BERITA

Survei Netralitas KPU, Ini Tanggapan 2 Timses Pilpres 2019

Survei Netralitas KPU, Ini Tanggapan 2 Timses Pilpres 2019

KBR, Jakarta- Survei Lembaga riset Saiful Mujani atau SMRC  akhir Januari menemukan 11 persen responden kurang  yakin KPU mampu menyelenggarakan pemilu sesuai aturan.  Survei  Pemilu Presiden, dikaitkan dengan integritas dua institusi penyelenggara Pemilu, yaitu KPU dan Bawaslu.

Dari hasil wawancara, dengan lebih dari 1.600 responden, SMRC menemukan jumlah orang yang ragu mencapai sekitar 25 juta orang. Direktur Riset SMRC, Deni Irvani menilai, jumlah  itu, bisa sangat menyulitkan KPU dan Bawaslu, andai mereka termobilisasi.

"Kesimpulan beberapa hal, umumnya publik percaya bahwa KPU dan Bawaslu bisa menjalankan kewajiban sebagai penyelenggara KPU sesuai dengan undang-undang. Yang negatif terhadap KPU dan Bawaslu hanya sekitar 11-13 persen saja. Yang 13 persen secara khusus, adalah soal KPU tidak netral, jauh lebih banyak yang mengatakan KPU netral, tetapi 13% dari total jumlah pemilih yang 190 juta, itu jumlahnya cukup besar juga, 25 juta orang. Artinya sangat besar kalau ini dimobilisasi," tutur Deni di kantor SMRC, Cikini, Menteng, Jakarta Pusat, Minggu, (10/3/2019).
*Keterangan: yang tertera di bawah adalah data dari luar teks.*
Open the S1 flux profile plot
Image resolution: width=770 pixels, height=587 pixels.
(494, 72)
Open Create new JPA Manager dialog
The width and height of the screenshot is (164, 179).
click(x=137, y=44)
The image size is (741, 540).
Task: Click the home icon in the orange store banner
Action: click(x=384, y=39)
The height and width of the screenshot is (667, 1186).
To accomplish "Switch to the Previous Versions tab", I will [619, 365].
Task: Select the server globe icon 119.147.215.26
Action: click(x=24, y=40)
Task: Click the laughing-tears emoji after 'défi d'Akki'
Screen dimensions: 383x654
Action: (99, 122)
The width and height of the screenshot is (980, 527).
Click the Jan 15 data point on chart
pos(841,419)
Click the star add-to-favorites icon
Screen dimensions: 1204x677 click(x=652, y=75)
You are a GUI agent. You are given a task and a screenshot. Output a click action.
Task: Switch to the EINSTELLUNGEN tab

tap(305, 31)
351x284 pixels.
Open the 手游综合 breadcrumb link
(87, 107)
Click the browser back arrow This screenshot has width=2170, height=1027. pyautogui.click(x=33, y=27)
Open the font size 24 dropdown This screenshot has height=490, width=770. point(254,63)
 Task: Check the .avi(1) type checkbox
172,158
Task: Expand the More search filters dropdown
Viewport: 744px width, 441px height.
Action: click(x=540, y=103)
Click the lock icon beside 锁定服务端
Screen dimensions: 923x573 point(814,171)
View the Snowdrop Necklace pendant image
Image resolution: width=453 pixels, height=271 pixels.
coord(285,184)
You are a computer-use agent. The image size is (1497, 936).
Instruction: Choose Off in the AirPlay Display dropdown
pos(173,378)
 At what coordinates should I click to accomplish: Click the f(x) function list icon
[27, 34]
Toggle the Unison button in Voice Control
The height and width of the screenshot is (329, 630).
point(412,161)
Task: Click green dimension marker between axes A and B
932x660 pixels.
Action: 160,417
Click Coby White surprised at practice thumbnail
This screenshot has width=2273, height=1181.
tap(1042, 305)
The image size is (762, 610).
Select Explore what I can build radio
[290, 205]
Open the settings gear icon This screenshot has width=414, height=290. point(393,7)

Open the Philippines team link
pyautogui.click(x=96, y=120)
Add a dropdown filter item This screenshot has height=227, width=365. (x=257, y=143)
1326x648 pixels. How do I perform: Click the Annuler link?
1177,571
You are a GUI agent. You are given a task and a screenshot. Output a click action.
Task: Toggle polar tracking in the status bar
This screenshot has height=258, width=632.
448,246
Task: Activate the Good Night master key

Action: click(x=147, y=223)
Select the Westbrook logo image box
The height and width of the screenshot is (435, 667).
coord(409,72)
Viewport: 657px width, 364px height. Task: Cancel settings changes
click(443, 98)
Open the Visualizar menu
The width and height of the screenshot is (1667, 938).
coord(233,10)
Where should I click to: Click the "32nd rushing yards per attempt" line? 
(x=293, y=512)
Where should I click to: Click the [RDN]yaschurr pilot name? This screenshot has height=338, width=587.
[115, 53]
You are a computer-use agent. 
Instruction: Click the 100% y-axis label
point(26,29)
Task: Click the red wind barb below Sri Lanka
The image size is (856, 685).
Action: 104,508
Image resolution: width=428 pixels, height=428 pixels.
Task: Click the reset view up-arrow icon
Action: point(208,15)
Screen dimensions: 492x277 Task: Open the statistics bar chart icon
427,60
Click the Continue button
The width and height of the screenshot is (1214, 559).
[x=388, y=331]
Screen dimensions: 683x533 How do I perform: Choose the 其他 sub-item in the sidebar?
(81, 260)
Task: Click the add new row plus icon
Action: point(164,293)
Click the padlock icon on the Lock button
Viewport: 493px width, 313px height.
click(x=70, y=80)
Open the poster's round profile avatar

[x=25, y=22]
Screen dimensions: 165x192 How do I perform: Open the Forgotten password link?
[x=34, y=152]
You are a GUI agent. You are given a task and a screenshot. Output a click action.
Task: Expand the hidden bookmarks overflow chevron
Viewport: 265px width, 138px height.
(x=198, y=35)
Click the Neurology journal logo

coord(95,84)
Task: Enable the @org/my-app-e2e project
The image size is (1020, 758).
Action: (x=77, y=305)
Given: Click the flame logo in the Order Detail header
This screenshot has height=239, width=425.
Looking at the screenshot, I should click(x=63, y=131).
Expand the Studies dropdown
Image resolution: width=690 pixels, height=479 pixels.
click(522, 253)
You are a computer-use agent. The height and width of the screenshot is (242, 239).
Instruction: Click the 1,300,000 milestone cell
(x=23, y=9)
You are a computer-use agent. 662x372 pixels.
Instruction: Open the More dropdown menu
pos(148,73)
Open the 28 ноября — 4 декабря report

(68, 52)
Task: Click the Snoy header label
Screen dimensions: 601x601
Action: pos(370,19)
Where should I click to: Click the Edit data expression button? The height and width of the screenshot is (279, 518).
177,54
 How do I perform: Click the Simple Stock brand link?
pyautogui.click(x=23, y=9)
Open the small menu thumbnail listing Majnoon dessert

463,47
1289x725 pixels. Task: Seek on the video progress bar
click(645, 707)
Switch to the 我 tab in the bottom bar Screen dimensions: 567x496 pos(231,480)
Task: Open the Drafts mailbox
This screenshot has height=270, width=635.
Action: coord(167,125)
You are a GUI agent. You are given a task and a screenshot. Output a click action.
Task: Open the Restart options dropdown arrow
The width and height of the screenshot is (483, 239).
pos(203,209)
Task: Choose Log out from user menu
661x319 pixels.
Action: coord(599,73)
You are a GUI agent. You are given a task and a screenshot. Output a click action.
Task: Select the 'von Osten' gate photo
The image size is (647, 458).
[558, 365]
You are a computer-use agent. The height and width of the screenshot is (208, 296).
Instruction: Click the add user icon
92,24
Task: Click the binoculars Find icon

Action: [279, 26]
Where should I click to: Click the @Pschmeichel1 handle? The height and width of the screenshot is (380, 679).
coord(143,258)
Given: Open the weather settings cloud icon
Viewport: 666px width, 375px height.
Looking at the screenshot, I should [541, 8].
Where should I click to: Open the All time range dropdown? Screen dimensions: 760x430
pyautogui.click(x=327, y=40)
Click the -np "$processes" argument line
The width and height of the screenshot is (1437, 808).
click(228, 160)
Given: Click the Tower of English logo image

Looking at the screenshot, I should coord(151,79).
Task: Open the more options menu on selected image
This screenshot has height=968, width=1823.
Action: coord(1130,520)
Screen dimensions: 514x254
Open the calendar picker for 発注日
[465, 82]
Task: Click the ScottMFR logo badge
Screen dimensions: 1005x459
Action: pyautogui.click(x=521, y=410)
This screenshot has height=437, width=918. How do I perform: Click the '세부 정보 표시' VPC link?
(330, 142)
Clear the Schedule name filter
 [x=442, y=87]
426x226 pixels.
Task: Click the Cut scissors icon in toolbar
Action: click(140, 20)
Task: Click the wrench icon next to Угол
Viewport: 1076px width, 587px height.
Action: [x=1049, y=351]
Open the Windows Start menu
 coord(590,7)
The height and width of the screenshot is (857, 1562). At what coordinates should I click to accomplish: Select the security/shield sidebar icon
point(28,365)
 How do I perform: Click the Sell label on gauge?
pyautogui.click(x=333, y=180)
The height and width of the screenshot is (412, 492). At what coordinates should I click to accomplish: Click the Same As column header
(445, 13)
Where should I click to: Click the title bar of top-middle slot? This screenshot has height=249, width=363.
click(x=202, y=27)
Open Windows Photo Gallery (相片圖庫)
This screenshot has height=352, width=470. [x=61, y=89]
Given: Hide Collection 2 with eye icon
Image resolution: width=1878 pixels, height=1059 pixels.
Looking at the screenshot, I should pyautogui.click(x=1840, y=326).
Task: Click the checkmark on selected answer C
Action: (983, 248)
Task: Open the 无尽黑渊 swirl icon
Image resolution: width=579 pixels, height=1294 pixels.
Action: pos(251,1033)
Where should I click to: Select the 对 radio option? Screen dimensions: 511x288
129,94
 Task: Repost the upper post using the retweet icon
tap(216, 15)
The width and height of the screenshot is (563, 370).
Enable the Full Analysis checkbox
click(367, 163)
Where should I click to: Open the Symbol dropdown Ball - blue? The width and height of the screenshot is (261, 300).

SMRC mengambil responden sejumlah 1.600-an responden, prosentase pendukung kubu “Jokowi-Ma’ruf”, yang meragukan kemampuan KPU, hanya 4 sampai 5 persen. Sedangkan, pendukung kubu “Prabowo-Sandi”, yang tidak yakin dengan kemampuan KPU, jumlahnya jauh lebih besar, yaitu 23 sampai 25 persen. Ketimpangan prosentase dari kedua kubu itu, juga tertuju ke performa BAWASLU. Karena, hanya 5 sampai 6 persen pendukung “Jokowi-Ma’ruf”, yang kurang atau tidak yakin, dengan kemampuan Bawaslu. Sementara itu, dari kubu “Prabowo-Sandi”, prosentasenya besar sekali, yaitu 19 sampai 21 persen.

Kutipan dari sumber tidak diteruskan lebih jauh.